= Hayden–Preskill thought experiment =

Thought experiment about black hole information paradox

In quantum information, the Hayden–Preskill thought experiment (also known as the Hayden–Preskill protocol) is a thought experiment that investigates the black hole information paradox by hypothesizing on how long it takes to decode information thrown in a black hole from its Hawking radiation.

The thought experiment concerning Alice and Bob is as follows: Alice throws a k qubit quantum state into a black hole that is entangled with Bob's quantum computer. Bob collects the Hawking radiation emitted by the black hole and feeds it into his quantum computer where he applies the appropriate quantum gates that will decode Alice's state. Bob only needs at least k qubits from the black hole's Hawking radiation to decode Alice's quantum state.

The black hole can be thought of as a quantum information mirror, because it returns scrambled information almost instantly, with a delay that can be accounted for by the scrambling time and the time it takes for the black hole to radiate the qubits. This decoding method, known as the Yoshida-Kitaev decoding scheme, can theoretically be applied to a small system thermalized with a large system. This opens up the possibility of testing the Hayden–Preskill thought experiment in real life.

== Models ==
Outlined below are models used to explore the Hayden–Preskill thought experiment.

=== Toy model for heavy and soft modes ===
Non-symmetric modes with low energy are called soft, while modes with high energy are called heavy. Using energy conservation and a toy model, it becomes clear that Hawking radiation corresponds to heavy modes classically. Only soft modes correspond to the Hayden–Preskill protocol. The toy-model relies on a clear distinction between heavy and soft modes based on thermodynamics properties, energy, and charge.

=== Dicke models ===
In order to physically represent the Hayden–Preskill Protocol Dicke models can be used. Using a system of two Dicke models, it was found that when data is thrown into a black hole the initial spin information can be read after it has been scrambled into the cavity. In a single system, information scrambling prevents the ability to decode the information; however, if a thermofield double state is used, the scrambling of information allows for the initial state information to be read. Therefore, efficiency for decoding is at its maximum when scrambling is fastest, and when the system is most chaotic.

== Decoding fidelity ==
If decoding fidelity is a constant, the black hole will act similarly to a mirror and reflect back any information that falls into it almost immediately. However, if experiments could be conducted the Hayden–Preskill protocol would result in some information loss. Recall that in decoding information from the black hole we need the early radiation that will be called B' and the late radiation that will be called D, to reconstruct the original state A. There is an error that emerges from storing early radiation B'. Qubits may be randomly lost while being stored. Additionally, the early radiation and the black hole are initially maximally entangled, but decoherence emerges over time. Ultimately, the information loss due to erasure in storage is much more impactful than the decoherence, because information loss from decoherence can be partially recovered with an understanding of entanglement.
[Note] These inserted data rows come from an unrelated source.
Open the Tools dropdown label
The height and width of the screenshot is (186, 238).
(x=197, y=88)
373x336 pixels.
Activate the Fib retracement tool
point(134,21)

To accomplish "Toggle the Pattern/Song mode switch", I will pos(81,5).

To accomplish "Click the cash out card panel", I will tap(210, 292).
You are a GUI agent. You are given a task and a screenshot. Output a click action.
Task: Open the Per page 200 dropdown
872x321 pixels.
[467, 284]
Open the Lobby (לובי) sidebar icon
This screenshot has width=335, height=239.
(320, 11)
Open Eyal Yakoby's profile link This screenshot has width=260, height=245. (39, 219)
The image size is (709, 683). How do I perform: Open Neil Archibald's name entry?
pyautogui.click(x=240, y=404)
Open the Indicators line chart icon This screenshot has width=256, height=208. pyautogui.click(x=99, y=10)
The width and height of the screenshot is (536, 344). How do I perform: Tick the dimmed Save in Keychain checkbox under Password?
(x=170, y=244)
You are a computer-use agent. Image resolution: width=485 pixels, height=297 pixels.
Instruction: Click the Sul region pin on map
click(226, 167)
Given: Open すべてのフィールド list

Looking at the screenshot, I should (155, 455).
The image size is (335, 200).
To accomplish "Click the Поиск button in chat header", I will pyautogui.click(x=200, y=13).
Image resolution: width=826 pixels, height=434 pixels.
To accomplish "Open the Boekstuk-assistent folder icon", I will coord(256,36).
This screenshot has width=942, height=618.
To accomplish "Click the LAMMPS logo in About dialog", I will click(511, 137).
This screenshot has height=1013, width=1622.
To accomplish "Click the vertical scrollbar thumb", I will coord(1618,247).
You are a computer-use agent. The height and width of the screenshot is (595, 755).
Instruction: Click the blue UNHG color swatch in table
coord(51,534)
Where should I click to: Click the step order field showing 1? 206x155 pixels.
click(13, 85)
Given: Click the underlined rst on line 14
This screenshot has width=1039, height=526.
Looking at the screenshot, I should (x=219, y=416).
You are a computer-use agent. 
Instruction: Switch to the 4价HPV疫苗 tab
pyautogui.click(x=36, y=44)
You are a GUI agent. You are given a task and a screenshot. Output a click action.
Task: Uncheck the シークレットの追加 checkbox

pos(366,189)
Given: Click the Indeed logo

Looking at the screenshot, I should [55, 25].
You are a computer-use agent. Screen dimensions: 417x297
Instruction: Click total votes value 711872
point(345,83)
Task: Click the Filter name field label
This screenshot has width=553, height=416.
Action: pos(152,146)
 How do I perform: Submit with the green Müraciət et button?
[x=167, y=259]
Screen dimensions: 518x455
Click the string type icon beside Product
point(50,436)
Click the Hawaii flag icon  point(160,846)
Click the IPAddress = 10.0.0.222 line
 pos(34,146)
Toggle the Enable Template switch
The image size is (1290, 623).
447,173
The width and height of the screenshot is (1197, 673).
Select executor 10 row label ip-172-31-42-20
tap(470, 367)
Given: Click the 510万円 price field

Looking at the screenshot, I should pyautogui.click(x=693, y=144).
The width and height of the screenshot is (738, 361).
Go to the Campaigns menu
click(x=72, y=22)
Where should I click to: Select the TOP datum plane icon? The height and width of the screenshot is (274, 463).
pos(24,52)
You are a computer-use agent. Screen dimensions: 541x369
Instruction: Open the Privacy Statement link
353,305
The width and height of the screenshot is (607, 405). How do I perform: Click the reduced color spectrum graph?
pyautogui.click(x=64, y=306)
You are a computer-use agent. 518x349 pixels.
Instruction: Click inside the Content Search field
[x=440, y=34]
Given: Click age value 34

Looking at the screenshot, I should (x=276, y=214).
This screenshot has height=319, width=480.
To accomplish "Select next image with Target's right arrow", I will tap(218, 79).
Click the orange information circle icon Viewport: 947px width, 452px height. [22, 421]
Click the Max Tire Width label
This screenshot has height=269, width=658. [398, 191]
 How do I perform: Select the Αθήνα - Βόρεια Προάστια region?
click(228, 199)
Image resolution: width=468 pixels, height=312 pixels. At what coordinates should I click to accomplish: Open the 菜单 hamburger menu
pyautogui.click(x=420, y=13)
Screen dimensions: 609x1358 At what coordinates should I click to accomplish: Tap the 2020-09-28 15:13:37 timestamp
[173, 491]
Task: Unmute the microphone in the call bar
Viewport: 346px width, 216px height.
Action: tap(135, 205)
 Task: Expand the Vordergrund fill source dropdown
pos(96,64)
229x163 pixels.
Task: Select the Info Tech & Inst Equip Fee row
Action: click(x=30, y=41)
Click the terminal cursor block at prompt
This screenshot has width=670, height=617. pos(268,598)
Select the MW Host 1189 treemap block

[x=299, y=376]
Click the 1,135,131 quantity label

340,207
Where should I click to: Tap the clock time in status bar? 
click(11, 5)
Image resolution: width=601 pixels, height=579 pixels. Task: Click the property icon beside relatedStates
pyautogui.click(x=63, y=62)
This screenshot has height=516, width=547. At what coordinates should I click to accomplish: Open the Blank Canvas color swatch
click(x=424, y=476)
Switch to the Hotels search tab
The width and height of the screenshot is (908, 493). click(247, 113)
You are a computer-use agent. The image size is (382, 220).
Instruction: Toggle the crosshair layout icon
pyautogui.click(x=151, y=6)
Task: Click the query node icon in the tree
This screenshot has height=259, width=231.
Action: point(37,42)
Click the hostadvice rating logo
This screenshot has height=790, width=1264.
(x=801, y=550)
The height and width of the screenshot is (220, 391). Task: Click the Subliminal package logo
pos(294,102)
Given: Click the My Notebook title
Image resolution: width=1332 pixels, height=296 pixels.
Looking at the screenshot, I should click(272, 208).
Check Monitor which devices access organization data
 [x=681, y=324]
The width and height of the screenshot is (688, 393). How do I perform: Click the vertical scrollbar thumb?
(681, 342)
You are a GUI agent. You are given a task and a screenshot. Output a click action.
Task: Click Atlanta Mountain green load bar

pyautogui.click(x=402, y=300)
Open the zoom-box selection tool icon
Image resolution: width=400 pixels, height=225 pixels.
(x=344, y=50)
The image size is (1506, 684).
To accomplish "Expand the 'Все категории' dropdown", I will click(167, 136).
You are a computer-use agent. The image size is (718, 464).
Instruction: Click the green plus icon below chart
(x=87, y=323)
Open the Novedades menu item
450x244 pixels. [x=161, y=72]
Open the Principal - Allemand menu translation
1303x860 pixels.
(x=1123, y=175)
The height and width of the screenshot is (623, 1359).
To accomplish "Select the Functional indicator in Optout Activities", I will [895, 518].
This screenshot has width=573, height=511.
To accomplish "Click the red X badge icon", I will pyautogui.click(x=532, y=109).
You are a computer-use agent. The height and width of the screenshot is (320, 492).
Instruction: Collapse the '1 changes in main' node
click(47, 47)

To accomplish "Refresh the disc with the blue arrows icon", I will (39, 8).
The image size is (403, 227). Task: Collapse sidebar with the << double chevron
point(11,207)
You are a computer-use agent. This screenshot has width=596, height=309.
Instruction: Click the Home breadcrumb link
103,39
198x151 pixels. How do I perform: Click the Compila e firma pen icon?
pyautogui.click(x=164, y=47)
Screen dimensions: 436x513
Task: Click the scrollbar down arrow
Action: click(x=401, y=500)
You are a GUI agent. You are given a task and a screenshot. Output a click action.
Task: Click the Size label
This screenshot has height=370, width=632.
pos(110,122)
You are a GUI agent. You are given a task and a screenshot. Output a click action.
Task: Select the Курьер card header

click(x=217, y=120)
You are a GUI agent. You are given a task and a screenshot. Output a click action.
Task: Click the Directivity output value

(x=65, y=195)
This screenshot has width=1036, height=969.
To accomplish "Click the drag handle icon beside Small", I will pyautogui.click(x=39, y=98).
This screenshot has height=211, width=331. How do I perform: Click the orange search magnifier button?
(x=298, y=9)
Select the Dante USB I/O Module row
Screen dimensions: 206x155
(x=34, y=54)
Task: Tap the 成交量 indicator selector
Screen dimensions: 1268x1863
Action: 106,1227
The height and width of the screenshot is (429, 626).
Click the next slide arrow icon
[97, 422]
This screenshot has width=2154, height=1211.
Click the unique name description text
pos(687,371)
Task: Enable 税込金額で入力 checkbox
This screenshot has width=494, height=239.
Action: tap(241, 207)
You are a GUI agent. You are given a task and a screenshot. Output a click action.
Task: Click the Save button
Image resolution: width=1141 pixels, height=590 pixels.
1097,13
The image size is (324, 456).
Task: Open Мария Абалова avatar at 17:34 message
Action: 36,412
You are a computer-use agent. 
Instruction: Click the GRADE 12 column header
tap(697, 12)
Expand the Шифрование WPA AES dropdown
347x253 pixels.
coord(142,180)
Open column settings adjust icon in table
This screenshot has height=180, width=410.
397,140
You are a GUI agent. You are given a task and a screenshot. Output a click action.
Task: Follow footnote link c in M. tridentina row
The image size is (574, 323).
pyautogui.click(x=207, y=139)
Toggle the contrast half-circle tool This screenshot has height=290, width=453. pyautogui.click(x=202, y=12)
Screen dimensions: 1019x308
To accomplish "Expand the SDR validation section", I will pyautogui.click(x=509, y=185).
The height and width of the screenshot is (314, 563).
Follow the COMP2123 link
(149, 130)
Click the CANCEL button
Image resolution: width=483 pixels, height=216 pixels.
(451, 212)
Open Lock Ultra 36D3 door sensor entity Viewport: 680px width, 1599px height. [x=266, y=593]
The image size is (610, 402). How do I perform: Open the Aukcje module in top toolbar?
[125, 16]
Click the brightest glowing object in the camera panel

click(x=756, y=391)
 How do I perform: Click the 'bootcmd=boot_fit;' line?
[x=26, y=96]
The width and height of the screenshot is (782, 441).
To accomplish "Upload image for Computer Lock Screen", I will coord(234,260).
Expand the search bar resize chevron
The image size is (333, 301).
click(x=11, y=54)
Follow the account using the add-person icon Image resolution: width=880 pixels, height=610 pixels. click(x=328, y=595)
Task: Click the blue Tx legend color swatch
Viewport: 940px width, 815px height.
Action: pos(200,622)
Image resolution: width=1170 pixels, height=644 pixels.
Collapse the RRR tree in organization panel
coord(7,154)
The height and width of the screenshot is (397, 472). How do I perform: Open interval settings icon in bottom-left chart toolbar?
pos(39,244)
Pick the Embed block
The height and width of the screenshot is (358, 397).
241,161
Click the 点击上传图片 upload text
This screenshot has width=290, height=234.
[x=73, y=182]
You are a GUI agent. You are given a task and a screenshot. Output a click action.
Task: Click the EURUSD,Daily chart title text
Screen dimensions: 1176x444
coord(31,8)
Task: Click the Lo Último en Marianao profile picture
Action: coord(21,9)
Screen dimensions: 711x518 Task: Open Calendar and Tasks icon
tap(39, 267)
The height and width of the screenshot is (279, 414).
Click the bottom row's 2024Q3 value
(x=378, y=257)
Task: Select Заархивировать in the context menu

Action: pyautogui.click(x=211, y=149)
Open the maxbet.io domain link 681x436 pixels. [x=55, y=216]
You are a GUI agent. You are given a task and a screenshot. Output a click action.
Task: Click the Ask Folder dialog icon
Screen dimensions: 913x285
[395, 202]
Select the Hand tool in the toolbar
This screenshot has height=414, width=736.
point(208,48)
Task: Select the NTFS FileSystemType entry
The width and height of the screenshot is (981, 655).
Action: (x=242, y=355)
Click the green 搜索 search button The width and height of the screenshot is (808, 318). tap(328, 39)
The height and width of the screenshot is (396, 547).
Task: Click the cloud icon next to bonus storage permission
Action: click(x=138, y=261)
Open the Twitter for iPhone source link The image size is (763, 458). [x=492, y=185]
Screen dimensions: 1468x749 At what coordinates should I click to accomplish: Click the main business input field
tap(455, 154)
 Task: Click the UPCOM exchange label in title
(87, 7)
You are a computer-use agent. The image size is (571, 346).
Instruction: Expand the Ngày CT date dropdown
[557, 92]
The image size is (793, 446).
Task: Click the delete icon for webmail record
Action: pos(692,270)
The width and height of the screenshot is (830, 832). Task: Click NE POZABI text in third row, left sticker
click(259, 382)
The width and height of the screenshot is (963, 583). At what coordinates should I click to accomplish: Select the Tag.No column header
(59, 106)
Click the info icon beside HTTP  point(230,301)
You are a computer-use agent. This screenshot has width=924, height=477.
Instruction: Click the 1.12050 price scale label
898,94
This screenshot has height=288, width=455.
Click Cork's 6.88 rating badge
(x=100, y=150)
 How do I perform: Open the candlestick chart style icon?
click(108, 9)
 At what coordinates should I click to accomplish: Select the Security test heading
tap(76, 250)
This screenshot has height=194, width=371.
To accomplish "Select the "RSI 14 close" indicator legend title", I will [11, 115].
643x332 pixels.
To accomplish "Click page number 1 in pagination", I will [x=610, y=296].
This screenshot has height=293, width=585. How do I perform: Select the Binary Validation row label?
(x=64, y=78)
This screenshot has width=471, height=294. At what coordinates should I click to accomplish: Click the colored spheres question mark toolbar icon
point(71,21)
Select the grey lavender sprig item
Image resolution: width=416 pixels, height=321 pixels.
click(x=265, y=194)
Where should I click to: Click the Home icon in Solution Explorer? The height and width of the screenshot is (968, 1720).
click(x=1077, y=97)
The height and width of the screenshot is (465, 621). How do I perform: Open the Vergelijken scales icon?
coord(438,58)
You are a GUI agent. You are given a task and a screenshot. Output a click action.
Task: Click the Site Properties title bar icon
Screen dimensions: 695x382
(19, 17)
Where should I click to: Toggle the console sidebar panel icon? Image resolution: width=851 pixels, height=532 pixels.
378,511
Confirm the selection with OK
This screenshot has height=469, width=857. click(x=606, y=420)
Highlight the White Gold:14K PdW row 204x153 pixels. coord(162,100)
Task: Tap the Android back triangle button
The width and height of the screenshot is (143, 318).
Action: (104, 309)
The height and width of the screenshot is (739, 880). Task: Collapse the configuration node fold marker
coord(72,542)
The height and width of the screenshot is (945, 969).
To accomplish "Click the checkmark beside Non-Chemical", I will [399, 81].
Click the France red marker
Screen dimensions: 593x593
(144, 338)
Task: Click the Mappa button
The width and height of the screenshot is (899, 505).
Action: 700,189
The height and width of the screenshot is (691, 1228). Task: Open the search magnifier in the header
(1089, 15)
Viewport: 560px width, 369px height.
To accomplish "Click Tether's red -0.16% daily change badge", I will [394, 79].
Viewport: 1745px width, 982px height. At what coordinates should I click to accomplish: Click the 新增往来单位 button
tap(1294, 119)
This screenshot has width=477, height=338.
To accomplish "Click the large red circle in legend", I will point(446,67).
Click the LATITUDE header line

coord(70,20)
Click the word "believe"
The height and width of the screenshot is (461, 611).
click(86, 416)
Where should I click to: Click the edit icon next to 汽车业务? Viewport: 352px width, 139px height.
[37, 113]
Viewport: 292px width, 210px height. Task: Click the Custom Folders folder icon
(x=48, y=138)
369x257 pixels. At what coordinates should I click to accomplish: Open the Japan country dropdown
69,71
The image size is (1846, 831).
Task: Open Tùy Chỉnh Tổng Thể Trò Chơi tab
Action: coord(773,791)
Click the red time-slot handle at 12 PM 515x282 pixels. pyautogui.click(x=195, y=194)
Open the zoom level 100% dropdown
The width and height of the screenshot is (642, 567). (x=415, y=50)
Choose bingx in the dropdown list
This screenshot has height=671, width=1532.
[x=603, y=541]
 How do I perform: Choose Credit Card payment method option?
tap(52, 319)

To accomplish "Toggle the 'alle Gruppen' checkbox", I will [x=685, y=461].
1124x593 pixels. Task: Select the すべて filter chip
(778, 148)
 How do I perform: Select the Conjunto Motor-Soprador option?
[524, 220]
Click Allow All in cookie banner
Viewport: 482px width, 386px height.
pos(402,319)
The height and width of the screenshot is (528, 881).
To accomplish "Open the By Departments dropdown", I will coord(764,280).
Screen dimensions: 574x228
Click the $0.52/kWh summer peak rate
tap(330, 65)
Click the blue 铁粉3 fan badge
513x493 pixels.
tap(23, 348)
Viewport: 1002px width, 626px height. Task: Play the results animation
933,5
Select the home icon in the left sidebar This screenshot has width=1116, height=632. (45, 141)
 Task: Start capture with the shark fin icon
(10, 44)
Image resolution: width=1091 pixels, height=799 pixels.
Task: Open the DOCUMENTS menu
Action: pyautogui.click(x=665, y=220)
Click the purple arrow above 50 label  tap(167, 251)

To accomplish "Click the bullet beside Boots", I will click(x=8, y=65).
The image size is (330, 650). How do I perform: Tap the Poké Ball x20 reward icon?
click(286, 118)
== Black hole complementarity and firewalls ==
The Hayden–Preskill thought experiment implies that information that falls into a black hole can be recovered via the Hawking radiation, which raises the question: does the information that falls into a black hole fall in or radiate out? One approach to this is the concept of black hole complementarity, which claims that an observer orbiting a black hole observes the information radiating out as Hawking radiation, while an observer that falls into the black hole observes the information falling inward. This does not seem to violate the no cloning principle of quantum mechanics since you can only measure one or the other; if you fall into a black hole and measure a qubit, you can't leave and then measure the Hawking radiation. Black hole complementarity has four basic postulates:

1. Hawking radiation is in a pure state. The black hole can be thought of as a quantum operator, which takes the quantum state of the original mass and converts it into the quantum state of the Hawking radiation, as viewed by a distant observer.
2. Outside of the black hole's event horizon, semi-classical field equations remain valid.
3. A black hole is a quantum system with discrete energy levels, as viewed by a distant observer.
4. A free falling observer encounters nothing unique or strange; passing the event horizon is not marked by observable phenomena intrinsic to the horizon itself.
According to Almheiri, Marolf, Polchinski, and Sully postulates 1, 2, and 4 feature a contradiction. Say we divide the Hawking radiation leaving the black hole into two time frames: one "early," and one "late." Because the Hawking radiation is a pure state based on the quantum wave function of the original mass, the late Hawking radiation must be entangled with the early Hawking radiation. However, black hole complementarity also implies that the outgoing Hawking radiation is entangled with the information inside the black hole. This violates what is known as "monogamy of entanglement," the idea that a quantum system can only be entangled with one other quantum system. To fix this problem, either postulate 2 or postulate 4 must be false: if postulate 2 is false, then there must be some exotic dynamics extending beyond the event horizon that resolve this conflict; if postulate 4 is false, then the entanglement of the inner and outer information must be broken, leading to the creation of high-energy modes. These high-energy modes create a "firewall" that burns up anything that enters the black hole.